Correct out of wrong
The guide I wrote on z-index positioning was linked on WaSP Buzz and was there spotted by the Safari developer, Dave Hyatt. Dave effectivelly overturned (what seemed like) 95% of my claims about standard compliance. Thanks to Axl who left a comment here I was able to quickly respond and update the guide accordingly.
After the whole thing settled down, it got me thinking on two issues…
First, Dave actually corrected only a fragment of the guide, but it was a very unfortunate place to make mistakes. I did it at the very first paragraph, overlooking the fact that non-auto z-index does not create stacking context. All my following conclusions and claims were drawn from that first paragraph. They were all correct when based on such basis. Since the basis was wrong, the entire guide turned-out wrong.
By simply changing the basis to correct information, I managed to update the entire 8-page guide in practically no time at all. I had grasped 95% of the concept correctly, so the re-typing went like a breeze.
Good thing was that essence of the guide, the examples, were correct from the beggining. Last three pages showed the right combination of z-indexes on both RPs and APs to get indentical rendering on all browsers. That was my intention from the start; I need to learn to refrain from the definitive sentences though.

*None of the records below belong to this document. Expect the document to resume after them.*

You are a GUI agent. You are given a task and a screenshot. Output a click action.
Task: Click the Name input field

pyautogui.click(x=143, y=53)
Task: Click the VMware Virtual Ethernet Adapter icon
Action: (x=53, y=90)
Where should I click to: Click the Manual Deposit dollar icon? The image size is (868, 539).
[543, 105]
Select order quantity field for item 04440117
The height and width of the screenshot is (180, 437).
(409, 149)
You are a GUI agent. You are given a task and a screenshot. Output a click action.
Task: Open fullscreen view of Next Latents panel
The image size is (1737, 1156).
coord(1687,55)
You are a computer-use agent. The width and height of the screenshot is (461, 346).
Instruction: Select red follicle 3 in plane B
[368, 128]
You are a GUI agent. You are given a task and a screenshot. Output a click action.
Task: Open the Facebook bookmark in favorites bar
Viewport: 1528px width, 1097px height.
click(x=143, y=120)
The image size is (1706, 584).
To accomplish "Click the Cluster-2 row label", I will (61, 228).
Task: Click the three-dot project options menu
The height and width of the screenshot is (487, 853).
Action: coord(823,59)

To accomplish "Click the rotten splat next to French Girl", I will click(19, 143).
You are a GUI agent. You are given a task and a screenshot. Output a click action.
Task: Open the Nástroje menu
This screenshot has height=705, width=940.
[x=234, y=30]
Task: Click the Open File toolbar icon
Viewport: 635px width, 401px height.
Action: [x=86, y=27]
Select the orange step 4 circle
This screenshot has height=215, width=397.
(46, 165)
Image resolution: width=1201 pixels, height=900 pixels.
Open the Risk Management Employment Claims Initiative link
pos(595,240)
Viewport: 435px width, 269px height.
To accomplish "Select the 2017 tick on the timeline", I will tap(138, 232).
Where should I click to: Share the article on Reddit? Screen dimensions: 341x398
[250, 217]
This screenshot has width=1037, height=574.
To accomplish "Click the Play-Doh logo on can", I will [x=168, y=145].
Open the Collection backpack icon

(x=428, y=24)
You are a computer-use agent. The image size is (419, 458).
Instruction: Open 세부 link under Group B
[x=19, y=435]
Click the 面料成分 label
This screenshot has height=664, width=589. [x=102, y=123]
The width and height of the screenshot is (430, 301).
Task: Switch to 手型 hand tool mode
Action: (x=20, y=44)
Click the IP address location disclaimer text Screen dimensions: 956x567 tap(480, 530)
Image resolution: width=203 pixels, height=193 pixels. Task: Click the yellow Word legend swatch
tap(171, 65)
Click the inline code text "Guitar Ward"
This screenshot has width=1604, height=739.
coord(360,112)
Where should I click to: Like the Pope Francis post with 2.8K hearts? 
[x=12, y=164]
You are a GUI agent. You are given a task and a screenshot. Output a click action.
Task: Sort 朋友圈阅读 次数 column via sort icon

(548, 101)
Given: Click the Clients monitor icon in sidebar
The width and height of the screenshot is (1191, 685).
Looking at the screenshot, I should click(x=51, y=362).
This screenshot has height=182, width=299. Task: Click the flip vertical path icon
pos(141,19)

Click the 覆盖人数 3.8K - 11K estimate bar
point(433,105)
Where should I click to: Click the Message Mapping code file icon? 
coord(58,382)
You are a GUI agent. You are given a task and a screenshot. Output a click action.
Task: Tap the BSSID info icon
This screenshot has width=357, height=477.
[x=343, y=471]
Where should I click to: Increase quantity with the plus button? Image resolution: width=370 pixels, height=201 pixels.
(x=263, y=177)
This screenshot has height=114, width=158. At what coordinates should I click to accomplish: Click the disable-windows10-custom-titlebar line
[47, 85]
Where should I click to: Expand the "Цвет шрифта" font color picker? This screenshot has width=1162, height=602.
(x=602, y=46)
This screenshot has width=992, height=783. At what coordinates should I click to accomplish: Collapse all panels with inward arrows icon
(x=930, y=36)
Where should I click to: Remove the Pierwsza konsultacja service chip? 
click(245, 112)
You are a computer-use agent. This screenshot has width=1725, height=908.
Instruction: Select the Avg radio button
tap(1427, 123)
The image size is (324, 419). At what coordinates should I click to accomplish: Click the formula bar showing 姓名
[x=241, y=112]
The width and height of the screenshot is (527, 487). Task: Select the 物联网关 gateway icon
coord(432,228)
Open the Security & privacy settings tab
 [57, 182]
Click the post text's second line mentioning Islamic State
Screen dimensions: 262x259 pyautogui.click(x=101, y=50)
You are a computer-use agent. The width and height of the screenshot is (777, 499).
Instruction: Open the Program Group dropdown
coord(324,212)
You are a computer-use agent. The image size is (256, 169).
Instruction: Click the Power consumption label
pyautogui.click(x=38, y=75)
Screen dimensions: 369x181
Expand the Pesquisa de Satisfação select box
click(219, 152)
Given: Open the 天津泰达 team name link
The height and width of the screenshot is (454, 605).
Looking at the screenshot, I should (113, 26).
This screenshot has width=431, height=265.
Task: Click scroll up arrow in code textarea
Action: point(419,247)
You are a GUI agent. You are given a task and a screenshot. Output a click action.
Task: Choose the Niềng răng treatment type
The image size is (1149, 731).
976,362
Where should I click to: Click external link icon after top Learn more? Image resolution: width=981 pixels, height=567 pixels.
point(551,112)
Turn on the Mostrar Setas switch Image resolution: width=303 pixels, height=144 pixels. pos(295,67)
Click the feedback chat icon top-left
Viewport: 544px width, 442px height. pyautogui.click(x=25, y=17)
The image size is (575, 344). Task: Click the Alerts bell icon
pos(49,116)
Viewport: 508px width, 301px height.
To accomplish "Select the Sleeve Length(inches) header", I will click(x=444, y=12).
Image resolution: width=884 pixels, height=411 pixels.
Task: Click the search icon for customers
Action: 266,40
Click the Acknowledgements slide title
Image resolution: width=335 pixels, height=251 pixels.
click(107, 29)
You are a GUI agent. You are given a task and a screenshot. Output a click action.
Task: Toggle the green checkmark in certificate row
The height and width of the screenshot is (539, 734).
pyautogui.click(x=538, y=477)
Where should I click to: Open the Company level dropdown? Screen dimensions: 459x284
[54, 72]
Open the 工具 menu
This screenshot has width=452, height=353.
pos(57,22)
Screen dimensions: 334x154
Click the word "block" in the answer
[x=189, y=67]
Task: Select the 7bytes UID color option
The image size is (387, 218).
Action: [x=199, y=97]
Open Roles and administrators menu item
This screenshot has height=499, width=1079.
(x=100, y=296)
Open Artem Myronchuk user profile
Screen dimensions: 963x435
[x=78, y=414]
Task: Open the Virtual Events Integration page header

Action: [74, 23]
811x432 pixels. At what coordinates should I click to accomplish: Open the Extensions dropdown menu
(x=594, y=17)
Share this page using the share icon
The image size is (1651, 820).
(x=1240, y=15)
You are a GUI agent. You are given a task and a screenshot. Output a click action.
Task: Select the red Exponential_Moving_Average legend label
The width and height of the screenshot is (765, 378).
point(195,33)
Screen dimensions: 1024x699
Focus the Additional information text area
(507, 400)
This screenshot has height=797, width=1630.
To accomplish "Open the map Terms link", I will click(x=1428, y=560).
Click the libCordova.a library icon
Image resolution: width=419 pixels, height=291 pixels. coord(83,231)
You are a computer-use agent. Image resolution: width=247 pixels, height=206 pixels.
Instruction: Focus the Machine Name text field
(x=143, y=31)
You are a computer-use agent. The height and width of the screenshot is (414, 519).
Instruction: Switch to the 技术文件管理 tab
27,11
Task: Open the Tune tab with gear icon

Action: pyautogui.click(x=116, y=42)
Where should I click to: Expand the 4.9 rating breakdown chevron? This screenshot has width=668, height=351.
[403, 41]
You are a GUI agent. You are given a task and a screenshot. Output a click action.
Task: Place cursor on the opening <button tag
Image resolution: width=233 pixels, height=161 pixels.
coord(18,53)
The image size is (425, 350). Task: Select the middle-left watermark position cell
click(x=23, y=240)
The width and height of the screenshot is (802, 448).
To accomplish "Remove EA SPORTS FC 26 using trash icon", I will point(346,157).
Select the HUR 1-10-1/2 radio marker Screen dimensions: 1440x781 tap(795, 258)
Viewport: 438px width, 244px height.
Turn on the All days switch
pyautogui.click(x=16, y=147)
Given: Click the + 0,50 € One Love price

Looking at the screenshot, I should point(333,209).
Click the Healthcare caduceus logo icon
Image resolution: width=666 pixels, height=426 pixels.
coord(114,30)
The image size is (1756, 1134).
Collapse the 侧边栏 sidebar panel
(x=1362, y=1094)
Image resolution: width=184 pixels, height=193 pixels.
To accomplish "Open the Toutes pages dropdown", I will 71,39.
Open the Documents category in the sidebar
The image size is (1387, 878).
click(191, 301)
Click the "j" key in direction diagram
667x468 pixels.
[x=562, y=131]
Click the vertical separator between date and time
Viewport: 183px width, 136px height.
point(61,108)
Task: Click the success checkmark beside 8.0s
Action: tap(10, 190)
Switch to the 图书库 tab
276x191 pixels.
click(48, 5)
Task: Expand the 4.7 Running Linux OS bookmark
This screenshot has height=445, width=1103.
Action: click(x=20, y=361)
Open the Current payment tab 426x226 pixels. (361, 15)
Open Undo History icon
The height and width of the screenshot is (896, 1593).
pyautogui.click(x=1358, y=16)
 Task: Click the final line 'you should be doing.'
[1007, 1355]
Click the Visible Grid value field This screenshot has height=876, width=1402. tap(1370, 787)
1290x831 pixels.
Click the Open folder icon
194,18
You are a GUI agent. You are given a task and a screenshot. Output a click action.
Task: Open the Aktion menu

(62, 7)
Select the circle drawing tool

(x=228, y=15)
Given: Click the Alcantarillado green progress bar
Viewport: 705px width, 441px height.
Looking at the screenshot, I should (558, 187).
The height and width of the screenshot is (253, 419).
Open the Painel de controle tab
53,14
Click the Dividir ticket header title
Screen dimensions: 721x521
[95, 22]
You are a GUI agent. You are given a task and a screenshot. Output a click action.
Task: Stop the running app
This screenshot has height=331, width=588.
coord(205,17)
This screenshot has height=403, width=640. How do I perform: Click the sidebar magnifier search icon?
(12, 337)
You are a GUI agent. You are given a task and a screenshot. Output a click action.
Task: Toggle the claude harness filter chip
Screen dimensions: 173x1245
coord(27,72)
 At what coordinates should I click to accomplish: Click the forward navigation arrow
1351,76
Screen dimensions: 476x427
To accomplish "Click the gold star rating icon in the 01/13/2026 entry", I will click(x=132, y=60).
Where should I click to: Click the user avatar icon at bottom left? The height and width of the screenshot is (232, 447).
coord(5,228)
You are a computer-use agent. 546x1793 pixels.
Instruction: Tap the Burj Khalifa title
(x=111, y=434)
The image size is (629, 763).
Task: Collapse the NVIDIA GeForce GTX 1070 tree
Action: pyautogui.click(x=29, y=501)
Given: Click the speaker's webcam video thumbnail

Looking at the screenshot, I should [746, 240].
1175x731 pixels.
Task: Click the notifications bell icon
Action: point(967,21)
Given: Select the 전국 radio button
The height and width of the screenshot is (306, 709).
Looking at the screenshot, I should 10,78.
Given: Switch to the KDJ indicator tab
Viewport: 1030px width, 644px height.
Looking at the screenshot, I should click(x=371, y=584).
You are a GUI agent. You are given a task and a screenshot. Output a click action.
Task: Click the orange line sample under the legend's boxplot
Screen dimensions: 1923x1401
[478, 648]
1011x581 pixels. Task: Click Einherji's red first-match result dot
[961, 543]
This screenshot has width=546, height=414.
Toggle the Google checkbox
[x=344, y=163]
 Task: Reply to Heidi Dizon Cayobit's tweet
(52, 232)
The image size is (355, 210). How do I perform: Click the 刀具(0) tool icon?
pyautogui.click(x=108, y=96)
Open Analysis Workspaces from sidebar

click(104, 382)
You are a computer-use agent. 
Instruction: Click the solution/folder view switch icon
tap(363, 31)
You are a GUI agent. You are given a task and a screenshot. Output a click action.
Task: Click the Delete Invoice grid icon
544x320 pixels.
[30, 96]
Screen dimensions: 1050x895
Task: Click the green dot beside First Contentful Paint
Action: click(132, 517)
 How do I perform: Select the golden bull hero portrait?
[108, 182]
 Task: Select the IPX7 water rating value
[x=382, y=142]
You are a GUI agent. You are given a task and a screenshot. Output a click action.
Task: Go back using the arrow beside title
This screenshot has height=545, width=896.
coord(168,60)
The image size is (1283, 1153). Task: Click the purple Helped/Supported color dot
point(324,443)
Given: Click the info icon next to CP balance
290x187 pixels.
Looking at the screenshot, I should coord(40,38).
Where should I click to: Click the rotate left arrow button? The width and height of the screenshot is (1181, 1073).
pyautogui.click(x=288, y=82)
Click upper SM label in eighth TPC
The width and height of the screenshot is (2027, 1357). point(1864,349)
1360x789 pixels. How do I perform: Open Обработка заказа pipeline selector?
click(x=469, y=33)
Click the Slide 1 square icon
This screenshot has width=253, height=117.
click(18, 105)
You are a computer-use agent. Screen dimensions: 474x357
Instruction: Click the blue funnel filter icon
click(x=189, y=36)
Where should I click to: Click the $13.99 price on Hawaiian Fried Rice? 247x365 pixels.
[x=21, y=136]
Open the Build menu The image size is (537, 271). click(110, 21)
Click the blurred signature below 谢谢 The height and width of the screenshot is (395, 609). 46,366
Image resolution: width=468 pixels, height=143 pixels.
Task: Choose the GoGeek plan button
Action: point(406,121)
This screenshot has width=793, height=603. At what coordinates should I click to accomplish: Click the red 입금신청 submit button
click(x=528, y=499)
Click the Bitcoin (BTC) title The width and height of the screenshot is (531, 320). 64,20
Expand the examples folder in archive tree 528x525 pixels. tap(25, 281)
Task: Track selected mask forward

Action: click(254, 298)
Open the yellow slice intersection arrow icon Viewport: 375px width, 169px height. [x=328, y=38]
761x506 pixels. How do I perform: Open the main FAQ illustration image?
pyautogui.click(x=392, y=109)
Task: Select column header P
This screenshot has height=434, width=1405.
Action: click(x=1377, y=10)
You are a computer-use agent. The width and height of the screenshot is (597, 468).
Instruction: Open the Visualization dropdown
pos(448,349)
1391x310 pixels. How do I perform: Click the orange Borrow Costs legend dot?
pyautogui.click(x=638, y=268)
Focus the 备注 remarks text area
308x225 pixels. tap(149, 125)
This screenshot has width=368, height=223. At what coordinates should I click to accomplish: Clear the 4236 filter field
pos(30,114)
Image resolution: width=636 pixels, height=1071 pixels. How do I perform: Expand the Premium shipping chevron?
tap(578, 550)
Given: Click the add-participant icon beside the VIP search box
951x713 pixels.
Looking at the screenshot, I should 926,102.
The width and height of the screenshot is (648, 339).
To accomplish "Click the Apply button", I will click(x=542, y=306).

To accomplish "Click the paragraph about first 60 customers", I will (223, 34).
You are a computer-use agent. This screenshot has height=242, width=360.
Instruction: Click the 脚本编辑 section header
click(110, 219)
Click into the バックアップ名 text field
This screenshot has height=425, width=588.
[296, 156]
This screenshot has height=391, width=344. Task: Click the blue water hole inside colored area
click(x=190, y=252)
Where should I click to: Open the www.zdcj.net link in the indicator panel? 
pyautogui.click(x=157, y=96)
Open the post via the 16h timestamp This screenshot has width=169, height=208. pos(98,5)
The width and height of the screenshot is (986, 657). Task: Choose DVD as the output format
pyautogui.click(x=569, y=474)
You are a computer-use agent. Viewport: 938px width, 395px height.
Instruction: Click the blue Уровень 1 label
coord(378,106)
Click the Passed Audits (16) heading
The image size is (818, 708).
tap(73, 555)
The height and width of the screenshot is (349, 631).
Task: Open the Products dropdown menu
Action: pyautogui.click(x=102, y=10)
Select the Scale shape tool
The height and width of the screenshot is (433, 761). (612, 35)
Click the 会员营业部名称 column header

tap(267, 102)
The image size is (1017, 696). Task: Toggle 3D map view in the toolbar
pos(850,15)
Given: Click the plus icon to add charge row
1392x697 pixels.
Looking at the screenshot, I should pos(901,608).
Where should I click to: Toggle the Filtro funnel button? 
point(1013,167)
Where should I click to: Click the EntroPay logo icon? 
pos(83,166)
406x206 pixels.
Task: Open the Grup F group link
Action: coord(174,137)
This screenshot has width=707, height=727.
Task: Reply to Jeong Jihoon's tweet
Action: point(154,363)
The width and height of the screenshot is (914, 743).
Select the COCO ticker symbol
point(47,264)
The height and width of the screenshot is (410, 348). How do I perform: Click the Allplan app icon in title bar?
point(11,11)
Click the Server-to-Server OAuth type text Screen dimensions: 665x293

This build-your-own-theory case reminded me of high-school classes about Lobachevsky geometry theory. Back then, most us had problems grasping it because we were first taught according to the old greek Euclid’s theory. Thus everything in the Lobachevsky universe seemed utterly wrong. But it was simply a question of habit; russian mathematician simply changed the basic axioms and build on top of that, thus everthing he did was entirely correct on this new basis.
Now I can completly understand that. There’s nothing better than hands-on learning. :)
Second…before I got linked on WaSP, I posted this on css-discuss and submitted it to css-vault, where it was quickly included. According to my site stats, the guide received quite a bit of visits after that, but no one said anything. Zoe echoed my own suspicions that something was wrong here, as it looked quite impossible that both gecko and khtml engines were wrong in exact the same way, while IE was right.
But when Chris Kaminski buzzed me on WaSP, unique visits for the guide tripled in a day and quality explanation came in a matter of hours. It’s the proof of both weight and influence that WaSP holds.